In other words, your suggestion is that QEMU (or other VMM) not KVM
should be the one setting the XSAVES CPUID bit back, correct?

I don't think this would work with the current KVM code since it seems
to make various decisions depending on presence of XSAVES bit in KVM
caps rather than the guest CPUID and on boot_cpu_has(XSAVES) - one of
such code blocks was even modified by this patch.

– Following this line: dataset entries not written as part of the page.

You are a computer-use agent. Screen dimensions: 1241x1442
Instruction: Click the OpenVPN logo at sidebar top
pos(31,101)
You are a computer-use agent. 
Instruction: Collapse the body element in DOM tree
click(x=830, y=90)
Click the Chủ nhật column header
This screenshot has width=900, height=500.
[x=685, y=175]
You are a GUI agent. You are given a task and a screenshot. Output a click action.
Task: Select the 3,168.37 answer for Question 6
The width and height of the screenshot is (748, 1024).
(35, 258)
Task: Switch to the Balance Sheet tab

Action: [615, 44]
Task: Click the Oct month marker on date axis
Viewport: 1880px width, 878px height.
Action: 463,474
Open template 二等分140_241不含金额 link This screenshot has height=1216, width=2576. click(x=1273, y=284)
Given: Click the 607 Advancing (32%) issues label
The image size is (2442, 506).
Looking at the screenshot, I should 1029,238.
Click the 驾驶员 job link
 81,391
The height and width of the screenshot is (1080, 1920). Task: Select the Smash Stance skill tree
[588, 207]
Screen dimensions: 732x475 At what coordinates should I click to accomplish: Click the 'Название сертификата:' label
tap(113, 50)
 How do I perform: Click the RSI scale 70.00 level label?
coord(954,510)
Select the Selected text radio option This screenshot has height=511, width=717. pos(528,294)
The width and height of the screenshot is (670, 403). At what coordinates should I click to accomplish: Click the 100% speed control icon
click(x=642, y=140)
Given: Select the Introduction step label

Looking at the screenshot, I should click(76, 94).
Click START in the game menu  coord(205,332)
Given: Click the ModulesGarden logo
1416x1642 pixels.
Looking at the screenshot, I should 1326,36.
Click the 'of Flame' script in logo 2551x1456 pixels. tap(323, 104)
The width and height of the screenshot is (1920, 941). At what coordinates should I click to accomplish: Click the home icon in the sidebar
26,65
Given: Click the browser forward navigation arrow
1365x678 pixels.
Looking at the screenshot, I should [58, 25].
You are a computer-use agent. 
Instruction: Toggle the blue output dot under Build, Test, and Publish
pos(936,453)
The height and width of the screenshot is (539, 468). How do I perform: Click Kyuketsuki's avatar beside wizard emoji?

It even says in the comment above that code that it is not possible to
actually disable XSAVES without disabling all other variants on SVM so
this has to be enabled if CPU supports it to switch the XSS MSR at
guest entry/exit (in this case it looks harmless since Zen1/2
supposedly don't support any supervisor extended states).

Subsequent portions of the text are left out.